## DATA IN THIS EXERCISE

━━━━━━━━━━━━━━━━

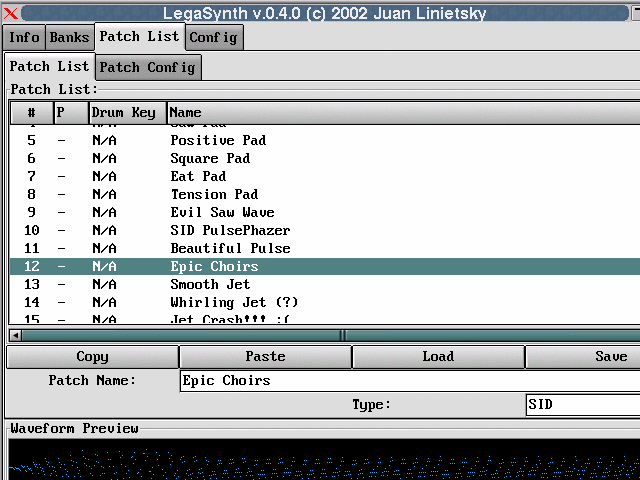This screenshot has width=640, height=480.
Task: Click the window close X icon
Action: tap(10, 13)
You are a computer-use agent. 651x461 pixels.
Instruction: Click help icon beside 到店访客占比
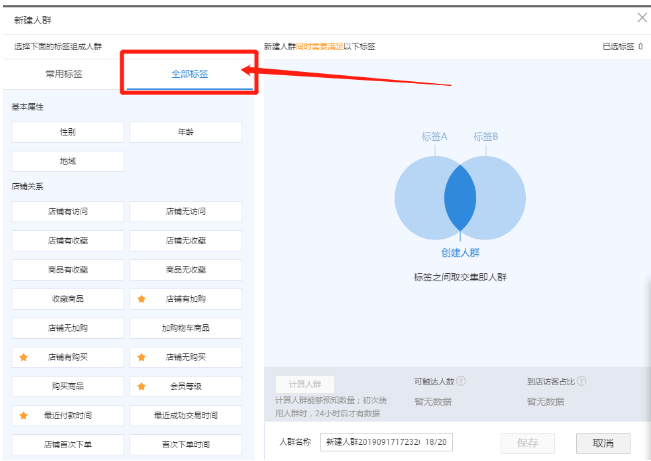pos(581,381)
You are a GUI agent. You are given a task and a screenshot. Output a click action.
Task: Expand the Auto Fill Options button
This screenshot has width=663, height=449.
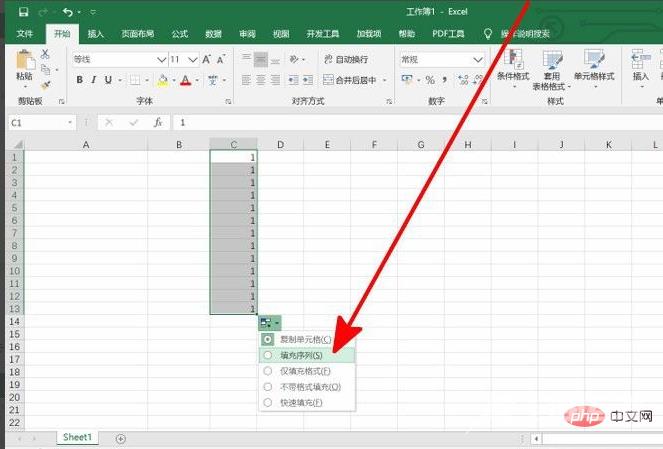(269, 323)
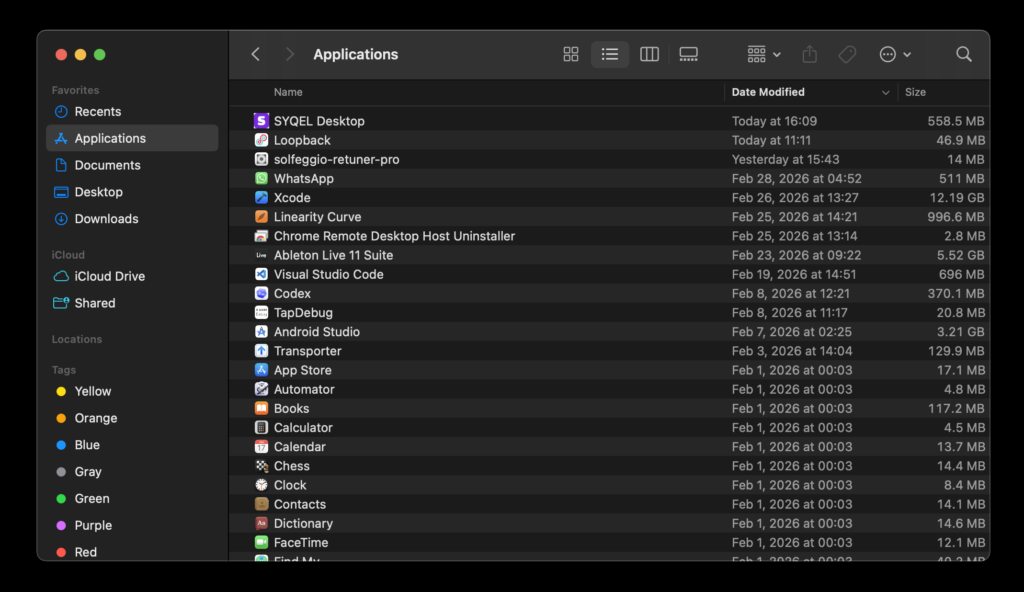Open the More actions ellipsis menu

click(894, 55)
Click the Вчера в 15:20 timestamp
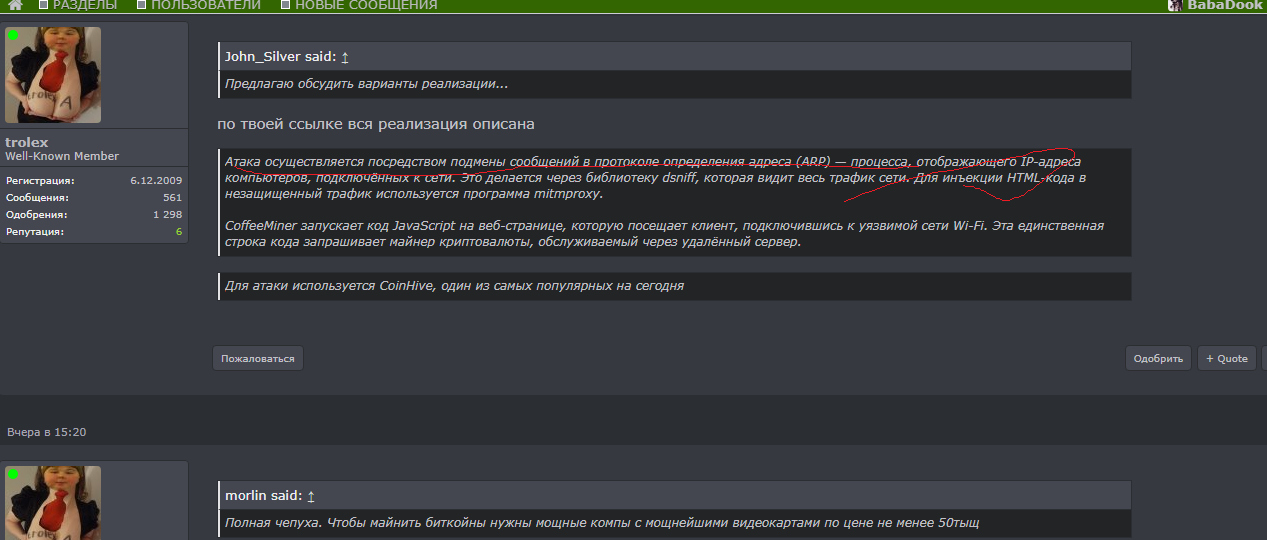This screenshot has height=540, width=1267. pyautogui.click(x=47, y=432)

━━━━━━━━━━━━━━━━

## AIM OF THE TASK
Without reproducing any picture, repeat exactly the lines from the one containing "Instruction: Click help icon beside 到店访客占比" through the last line of the material above, both ends included.

## COMPLETED EXERCISE
Instruction: Click help icon beside 到店访客占比
pos(581,381)
You are a GUI agent. You are given a task and a screenshot. Output a click action.
Task: Expand the Auto Fill Options button
This screenshot has width=663, height=449.
(269, 323)
Open the More actions ellipsis menu

click(894, 55)
Click the Вчера в 15:20 timestamp
This screenshot has height=540, width=1267. pyautogui.click(x=47, y=432)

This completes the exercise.